_YOUR TASK_
Copy the lines of the material exactly, from the line containing "Where should I click to: Collapse" to the line containing "Open the camera", both included.

[Stored records]

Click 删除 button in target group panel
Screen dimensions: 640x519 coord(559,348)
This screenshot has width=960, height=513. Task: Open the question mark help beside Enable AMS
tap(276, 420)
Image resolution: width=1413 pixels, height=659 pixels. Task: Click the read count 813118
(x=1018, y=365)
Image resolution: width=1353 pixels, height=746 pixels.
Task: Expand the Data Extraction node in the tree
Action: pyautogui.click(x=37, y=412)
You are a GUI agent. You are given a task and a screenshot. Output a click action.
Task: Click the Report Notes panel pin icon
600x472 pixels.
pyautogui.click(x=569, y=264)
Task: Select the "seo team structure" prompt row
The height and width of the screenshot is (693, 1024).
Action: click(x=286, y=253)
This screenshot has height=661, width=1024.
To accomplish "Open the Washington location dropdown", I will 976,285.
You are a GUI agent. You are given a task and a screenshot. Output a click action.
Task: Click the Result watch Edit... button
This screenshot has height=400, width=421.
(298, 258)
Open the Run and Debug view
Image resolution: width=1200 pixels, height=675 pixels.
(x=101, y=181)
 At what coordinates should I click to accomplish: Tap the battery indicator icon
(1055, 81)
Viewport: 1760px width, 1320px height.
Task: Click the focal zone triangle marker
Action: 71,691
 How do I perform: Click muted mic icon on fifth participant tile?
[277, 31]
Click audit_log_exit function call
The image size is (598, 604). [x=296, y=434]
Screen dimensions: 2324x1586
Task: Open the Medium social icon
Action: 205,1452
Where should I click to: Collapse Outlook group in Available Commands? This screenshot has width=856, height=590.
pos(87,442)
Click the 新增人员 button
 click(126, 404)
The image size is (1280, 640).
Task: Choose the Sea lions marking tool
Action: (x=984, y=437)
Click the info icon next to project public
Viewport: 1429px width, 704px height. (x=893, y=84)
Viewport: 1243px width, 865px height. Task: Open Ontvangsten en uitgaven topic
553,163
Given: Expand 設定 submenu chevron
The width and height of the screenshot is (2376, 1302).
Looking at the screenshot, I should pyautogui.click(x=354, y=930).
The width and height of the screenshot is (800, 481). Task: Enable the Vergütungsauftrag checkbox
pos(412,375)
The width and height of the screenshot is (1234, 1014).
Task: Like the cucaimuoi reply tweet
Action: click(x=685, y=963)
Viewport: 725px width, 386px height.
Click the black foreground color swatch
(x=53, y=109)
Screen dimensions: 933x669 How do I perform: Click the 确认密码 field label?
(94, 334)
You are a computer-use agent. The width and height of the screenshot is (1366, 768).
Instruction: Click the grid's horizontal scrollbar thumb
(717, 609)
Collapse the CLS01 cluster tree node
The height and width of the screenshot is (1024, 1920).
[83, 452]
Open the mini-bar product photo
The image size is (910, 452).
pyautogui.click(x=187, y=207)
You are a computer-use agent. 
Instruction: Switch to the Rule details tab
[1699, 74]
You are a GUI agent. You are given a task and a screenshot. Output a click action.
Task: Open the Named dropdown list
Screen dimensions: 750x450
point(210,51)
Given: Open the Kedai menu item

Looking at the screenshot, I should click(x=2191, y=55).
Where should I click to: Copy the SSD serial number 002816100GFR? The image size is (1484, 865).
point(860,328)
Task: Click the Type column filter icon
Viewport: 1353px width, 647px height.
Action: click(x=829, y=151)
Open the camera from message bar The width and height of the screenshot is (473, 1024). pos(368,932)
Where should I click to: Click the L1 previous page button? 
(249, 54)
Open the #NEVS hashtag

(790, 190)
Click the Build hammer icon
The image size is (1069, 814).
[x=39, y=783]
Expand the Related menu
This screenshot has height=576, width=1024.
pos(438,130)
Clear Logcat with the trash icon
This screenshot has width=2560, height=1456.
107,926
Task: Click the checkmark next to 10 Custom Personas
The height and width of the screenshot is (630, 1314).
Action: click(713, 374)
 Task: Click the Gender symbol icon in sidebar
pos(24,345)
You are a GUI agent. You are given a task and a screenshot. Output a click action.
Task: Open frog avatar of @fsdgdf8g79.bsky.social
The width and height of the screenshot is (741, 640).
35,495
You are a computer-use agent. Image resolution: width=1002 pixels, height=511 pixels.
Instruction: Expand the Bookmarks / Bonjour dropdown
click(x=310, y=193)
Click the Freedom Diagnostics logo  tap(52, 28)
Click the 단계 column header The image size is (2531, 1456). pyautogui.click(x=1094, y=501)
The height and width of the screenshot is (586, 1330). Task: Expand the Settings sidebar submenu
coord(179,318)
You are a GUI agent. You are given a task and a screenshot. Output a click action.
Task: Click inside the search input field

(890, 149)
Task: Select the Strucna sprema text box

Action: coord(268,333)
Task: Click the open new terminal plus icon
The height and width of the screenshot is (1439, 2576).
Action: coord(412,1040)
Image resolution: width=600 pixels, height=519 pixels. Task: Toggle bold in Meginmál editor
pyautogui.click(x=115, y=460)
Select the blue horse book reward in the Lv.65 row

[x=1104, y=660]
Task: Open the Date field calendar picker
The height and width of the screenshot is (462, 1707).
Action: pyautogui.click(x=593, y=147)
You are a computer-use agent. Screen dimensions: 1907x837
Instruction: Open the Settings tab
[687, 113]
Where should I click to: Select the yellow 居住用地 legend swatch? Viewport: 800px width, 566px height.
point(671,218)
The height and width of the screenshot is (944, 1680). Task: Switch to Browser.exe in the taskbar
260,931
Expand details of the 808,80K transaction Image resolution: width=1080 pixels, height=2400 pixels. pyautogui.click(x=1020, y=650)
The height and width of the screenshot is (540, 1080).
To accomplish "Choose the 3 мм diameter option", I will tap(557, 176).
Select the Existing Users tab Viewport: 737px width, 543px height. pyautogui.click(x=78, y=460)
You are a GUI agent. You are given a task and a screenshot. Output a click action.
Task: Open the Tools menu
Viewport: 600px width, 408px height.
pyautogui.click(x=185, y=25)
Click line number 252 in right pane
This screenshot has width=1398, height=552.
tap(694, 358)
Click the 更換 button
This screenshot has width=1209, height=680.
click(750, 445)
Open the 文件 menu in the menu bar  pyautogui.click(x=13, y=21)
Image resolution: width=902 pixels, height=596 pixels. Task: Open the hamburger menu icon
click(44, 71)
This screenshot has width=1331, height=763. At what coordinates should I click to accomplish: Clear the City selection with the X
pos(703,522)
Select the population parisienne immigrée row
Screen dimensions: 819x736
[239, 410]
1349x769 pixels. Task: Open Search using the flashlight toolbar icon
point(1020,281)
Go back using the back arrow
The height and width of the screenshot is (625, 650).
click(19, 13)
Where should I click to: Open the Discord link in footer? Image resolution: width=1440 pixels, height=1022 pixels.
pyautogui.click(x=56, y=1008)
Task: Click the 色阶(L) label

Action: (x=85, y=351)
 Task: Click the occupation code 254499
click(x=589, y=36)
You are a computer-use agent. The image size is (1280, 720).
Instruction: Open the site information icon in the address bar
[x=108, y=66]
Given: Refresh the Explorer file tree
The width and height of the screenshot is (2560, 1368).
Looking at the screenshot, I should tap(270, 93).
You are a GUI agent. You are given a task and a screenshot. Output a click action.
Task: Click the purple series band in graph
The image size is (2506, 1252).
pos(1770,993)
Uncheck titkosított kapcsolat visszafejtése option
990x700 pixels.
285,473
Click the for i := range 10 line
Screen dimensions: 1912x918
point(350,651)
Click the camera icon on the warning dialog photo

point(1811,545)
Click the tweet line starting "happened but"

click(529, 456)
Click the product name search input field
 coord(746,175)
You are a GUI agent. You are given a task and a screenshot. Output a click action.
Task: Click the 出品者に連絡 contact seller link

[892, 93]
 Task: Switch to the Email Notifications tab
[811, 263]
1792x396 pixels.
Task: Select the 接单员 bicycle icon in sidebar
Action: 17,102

_EXERCISE SOLUTION_
Where should I click to: Collapse Outlook group in Available Commands? This screenshot has width=856, height=590.
pos(87,442)
Click the 新增人员 button
 click(126, 404)
The image size is (1280, 640).
Task: Choose the Sea lions marking tool
Action: (x=984, y=437)
Click the info icon next to project public
Viewport: 1429px width, 704px height. (x=893, y=84)
Viewport: 1243px width, 865px height. Task: Open Ontvangsten en uitgaven topic
553,163
Given: Expand 設定 submenu chevron
The width and height of the screenshot is (2376, 1302).
Looking at the screenshot, I should pyautogui.click(x=354, y=930).
The width and height of the screenshot is (800, 481). Task: Enable the Vergütungsauftrag checkbox
pos(412,375)
The width and height of the screenshot is (1234, 1014).
Task: Like the cucaimuoi reply tweet
Action: click(x=685, y=963)
Viewport: 725px width, 386px height.
Click the black foreground color swatch
(x=53, y=109)
Screen dimensions: 933x669 How do I perform: Click the 确认密码 field label?
(94, 334)
You are a computer-use agent. The width and height of the screenshot is (1366, 768).
Instruction: Click the grid's horizontal scrollbar thumb
(717, 609)
Collapse the CLS01 cluster tree node
The height and width of the screenshot is (1024, 1920).
[83, 452]
Open the mini-bar product photo
The image size is (910, 452).
pyautogui.click(x=187, y=207)
You are a computer-use agent. 
Instruction: Switch to the Rule details tab
[1699, 74]
You are a GUI agent. You are given a task and a screenshot. Output a click action.
Task: Open the Named dropdown list
Screen dimensions: 750x450
point(210,51)
Given: Open the Kedai menu item

Looking at the screenshot, I should click(x=2191, y=55).
Where should I click to: Copy the SSD serial number 002816100GFR? The image size is (1484, 865).
point(860,328)
Task: Click the Type column filter icon
Viewport: 1353px width, 647px height.
Action: click(x=829, y=151)
Open the camera from message bar The width and height of the screenshot is (473, 1024). pos(368,932)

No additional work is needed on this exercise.